In a previous article, TOP40 Offshore Exposure Revealed, we showed that the companies within the Top40 Index collectively generate 62% of their earnings in foreign markets. Breaking down the index, we found that there were several good picks that could effectively hedge against rand weakness. We now look at the performance of these companies since the cabinet reshuffle, to see if the rand hedge shares do in fact protect against rand weakness.
The annual returns of the Top40 Index are ranked in ascending order, and the offshore earnings proportions are ranked in descending order.
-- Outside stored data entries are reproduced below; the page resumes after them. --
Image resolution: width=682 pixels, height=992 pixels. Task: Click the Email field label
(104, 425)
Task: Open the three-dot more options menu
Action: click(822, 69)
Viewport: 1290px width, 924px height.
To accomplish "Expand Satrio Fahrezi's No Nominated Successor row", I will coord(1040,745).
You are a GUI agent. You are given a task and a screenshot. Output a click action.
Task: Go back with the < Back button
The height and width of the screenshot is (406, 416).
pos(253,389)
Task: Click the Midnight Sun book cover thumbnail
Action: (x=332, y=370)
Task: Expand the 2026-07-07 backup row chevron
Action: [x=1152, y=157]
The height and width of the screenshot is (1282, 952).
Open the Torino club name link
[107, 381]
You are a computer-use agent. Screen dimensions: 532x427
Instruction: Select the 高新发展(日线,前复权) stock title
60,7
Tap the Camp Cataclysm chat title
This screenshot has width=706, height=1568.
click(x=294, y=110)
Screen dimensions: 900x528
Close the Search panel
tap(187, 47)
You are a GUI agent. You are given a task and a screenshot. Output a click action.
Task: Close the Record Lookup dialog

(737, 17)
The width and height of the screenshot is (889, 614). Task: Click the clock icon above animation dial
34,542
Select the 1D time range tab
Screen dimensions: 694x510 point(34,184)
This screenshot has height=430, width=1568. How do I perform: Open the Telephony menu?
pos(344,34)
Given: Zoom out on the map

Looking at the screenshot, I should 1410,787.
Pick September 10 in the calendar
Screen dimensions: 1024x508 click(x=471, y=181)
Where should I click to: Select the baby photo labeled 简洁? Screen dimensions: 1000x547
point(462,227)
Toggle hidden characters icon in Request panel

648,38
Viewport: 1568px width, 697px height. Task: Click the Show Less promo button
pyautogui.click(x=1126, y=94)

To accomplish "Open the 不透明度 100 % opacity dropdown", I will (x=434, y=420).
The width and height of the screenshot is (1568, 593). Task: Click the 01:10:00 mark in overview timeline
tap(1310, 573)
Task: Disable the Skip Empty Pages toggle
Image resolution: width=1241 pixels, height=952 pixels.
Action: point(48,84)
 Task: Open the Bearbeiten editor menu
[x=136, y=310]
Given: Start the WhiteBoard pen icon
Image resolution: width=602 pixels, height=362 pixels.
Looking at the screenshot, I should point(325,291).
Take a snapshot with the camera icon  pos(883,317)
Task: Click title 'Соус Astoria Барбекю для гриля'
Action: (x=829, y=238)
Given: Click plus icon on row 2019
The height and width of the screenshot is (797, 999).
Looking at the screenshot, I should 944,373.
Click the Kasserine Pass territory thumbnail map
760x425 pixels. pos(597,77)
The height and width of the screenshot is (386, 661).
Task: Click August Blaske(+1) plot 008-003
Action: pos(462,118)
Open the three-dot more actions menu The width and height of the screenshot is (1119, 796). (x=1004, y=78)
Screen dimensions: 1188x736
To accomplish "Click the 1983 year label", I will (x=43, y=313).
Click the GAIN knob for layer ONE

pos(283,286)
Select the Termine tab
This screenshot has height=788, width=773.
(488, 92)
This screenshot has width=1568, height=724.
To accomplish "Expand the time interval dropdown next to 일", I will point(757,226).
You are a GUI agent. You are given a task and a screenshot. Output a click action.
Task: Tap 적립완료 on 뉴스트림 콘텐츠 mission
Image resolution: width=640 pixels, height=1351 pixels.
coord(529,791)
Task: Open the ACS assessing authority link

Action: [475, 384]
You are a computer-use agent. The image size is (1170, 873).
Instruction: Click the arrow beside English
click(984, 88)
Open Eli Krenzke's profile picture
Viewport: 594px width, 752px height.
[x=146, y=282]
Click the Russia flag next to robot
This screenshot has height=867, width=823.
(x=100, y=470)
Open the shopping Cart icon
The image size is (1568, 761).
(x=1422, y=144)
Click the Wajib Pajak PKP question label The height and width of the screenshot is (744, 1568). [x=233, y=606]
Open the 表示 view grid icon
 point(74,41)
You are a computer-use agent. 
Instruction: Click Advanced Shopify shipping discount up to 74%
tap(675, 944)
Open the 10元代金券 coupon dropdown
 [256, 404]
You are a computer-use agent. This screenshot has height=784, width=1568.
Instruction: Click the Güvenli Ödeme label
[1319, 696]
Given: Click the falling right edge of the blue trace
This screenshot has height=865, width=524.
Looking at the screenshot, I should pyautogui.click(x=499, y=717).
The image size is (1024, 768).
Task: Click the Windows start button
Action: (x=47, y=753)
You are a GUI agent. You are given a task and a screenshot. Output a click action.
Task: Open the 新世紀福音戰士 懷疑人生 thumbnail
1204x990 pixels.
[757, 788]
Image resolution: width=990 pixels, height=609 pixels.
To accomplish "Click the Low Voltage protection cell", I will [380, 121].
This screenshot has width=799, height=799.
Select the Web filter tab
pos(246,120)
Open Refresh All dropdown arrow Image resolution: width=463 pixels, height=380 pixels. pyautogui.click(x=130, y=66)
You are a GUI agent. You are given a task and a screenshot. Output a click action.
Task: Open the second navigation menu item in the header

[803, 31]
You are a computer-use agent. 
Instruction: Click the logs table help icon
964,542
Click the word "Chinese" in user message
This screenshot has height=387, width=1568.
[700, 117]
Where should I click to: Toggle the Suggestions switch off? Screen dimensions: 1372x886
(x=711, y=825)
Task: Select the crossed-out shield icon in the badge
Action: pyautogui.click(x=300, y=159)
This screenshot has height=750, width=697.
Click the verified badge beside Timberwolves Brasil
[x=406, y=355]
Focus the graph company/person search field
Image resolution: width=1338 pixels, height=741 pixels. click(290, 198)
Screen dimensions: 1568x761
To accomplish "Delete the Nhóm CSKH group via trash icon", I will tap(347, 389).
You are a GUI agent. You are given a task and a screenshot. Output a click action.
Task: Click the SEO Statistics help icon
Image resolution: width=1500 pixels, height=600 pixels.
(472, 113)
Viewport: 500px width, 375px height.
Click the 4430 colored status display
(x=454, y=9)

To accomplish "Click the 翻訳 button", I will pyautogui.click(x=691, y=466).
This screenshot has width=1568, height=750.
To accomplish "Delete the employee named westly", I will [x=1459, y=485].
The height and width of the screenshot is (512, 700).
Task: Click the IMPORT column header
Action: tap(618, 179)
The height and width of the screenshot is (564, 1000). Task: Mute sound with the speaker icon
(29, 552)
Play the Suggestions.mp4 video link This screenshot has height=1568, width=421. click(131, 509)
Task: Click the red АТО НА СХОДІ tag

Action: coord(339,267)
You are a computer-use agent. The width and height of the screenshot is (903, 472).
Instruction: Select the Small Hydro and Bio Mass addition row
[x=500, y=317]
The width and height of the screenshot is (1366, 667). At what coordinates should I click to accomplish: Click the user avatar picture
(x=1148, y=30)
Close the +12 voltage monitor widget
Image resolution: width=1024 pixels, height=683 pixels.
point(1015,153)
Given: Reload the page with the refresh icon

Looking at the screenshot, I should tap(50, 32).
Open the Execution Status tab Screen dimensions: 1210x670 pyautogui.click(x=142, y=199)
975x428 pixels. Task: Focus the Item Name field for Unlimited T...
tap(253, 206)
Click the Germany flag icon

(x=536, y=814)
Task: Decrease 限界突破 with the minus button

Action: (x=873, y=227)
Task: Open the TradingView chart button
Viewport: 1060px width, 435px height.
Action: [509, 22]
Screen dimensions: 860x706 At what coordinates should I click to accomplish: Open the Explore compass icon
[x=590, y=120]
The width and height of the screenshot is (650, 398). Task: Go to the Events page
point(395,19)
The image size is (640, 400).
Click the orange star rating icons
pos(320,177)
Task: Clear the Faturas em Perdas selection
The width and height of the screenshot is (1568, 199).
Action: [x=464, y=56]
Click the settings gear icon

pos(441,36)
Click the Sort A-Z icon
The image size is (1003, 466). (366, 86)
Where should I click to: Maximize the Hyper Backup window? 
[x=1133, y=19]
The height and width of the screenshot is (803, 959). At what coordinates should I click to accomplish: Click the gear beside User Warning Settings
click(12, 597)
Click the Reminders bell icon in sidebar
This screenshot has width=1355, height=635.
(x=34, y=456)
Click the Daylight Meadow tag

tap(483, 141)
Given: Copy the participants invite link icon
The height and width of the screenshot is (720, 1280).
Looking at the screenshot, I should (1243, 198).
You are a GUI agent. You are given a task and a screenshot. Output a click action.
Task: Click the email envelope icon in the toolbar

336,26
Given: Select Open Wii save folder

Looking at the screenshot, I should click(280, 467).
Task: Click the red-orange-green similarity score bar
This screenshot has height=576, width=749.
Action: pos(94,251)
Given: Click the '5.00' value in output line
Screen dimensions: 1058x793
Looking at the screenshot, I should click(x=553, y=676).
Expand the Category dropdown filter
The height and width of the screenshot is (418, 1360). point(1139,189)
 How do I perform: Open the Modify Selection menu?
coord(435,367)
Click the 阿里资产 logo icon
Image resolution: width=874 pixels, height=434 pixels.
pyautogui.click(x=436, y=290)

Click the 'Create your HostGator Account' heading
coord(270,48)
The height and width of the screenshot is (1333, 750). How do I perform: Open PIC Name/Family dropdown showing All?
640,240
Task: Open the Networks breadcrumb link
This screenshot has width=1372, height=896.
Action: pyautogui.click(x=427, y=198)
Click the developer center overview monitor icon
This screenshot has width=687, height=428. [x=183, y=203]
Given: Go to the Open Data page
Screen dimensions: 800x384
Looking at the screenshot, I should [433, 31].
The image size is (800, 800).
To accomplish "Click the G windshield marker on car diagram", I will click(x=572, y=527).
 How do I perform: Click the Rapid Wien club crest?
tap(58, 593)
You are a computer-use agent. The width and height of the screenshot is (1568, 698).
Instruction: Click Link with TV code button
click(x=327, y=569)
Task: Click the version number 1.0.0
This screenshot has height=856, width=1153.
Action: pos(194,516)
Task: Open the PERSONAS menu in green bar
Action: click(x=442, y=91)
A weighted average of these two gives an investability score: high numbers represent a good 1-year performance and small offshore earnings proportion (expected to underperform after cabinet reshuffle) whereas low numbers represent poor 1-year performance with high offshore earnings proportions (expected to outperform after cabinet reshuffle).
In the next step, we rank the shares in ascending order according to their investability score and plot against their 6-day return (since Gordhan was called from an international roadshow by Zuma). From our analysis, shares with a low investability ranking should have performed well over the past week and low-ranked shares poorly. Figure 1 reflects this, with the lower ranked shares (closer to the left of the chart) having mostly positive returns and the higher ranked shares (closer to the right of the chart) having mostly negative returns.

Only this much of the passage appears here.